Commissioner Of Income-Tax vs Saraf Bandhu Pvt. Ltd. on 29 January, 1992
Income Tax ReferenceCourt
Date
Bench
Citation
Keywords
Income-tax Act 1961, Section 263, Revisional Jurisdiction, Merger Doctrine, Appellate Order, Income-tax Officer, Commissioner of Income-tax, Set-off of losses, Carried forward losses, Assessment Year, Jurisdiction, Bad in law, Tribunal.
Sections & Acts
* Income-tax Act, 1961: Section 263
Case details are shown in the header and cards above. Below is the synopsis extracted from the judgment summary.
Subject
Income Tax – Revisional Jurisdiction – Section 263 – Merger Doctrine – Set-off of Carried Forward Losses
Key Legal Propositions
- Once an original assessment order is taken in appeal and the appellate authority renders a decision, the original order merges with the appellate order and ceases to exist as a separate entity amenable to revisional jurisdiction.
- Consequently, the Commissioner of Income-tax cannot exercise revisional powers under Section 263 of the Income-tax Act, 1961, to revise an Income-tax Officer's order that has merged into an appellate order.

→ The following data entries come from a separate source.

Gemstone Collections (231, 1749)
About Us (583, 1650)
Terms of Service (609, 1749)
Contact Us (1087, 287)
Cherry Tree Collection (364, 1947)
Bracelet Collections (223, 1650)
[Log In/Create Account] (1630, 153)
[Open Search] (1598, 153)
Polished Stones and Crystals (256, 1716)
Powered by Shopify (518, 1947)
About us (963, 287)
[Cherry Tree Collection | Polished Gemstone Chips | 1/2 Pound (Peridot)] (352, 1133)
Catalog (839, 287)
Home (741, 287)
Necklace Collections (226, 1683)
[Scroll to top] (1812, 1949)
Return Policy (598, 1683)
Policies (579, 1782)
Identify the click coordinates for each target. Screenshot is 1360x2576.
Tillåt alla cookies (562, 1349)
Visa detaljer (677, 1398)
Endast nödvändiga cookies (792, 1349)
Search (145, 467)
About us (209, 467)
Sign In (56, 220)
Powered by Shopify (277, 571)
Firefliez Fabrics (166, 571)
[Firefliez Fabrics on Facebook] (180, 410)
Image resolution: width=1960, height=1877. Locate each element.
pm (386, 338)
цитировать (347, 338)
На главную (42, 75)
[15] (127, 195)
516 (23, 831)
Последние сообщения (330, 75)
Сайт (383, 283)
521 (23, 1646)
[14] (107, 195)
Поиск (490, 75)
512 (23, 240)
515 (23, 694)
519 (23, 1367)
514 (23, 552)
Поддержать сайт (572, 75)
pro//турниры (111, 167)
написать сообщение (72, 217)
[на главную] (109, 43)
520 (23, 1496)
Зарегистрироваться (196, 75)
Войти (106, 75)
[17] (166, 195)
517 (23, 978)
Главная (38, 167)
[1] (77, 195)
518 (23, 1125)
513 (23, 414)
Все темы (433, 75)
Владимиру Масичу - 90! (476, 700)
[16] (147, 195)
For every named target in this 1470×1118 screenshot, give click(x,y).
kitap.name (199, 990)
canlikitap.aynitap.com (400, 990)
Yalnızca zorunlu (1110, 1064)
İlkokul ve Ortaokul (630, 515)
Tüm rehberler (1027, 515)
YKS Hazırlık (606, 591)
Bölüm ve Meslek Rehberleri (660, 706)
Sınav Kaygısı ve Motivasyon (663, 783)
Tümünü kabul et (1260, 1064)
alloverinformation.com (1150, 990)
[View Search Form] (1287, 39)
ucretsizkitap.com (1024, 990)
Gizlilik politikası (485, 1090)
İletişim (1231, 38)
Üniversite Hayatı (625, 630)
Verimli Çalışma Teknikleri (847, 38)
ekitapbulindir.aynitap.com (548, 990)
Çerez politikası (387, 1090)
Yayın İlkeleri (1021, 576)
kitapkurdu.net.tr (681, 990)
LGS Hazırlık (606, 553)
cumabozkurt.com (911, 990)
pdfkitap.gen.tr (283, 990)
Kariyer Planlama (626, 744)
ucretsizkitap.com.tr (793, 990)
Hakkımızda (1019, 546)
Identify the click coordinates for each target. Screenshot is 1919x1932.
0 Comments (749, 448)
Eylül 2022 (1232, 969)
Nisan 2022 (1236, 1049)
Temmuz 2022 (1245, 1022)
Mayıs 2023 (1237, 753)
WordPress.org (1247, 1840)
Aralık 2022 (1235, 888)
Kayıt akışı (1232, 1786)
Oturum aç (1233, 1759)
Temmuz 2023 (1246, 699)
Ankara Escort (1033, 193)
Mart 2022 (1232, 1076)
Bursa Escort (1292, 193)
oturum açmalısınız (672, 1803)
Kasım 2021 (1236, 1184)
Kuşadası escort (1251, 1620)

- The exercise of revisional jurisdiction under Section 263 is not justified when the Income-tax Officer's assessment, including the allowance of set-off of losses, was made on the basis of a binding appellate order from a prior assessment year or against the original order itself.
Judgment Summary
Background
The assessment year in question was 1976-77. The Income-tax Officer (ITO) had allowed the set-off of carried forward losses from earlier assessment years (1974-75 and 1975-76) vide an order dated February 14, 1979. This ITO order was subsequently appealed, and the Commissioner of Income-tax (Appeals) [CIT(A)] decided the appeal on November 19, 1979. Subsequently, the Commissioner of Income-tax (CIT), exercising revisional jurisdiction under Section 263 of the Income-tax Act, 1961, by an order dated February 10, 1981, set aside the original ITO order dated February 14, 1979. The CIT's ground for revision was that the ITO ought to have redetermined the figures of losses to be set off. The Appellate Tribunal, upon appeal, quashed the CIT's revisional order. While the Tribunal did not directly accept the assessee's contention that the CIT's order was without jurisdiction due to the merger of the ITO's order into the CIT(A)'s order, it concluded that there was no justification for exercising revisional jurisdiction. This was because the ITO had made the assessment on the basis of a binding appellate order passed by the CIT(A) on November 19, 1979. The Tribunal relied on the Calcutta High Court's decision in Russell Properties Pvt. Ltd. v. A. Chowdhury, Addl . CIT [1977] 109 ITR 229. The present reference sought to determine whether the Appellate Tribunal was correct in holding that the CIT's order under Section 263 was without jurisdiction and bad in law.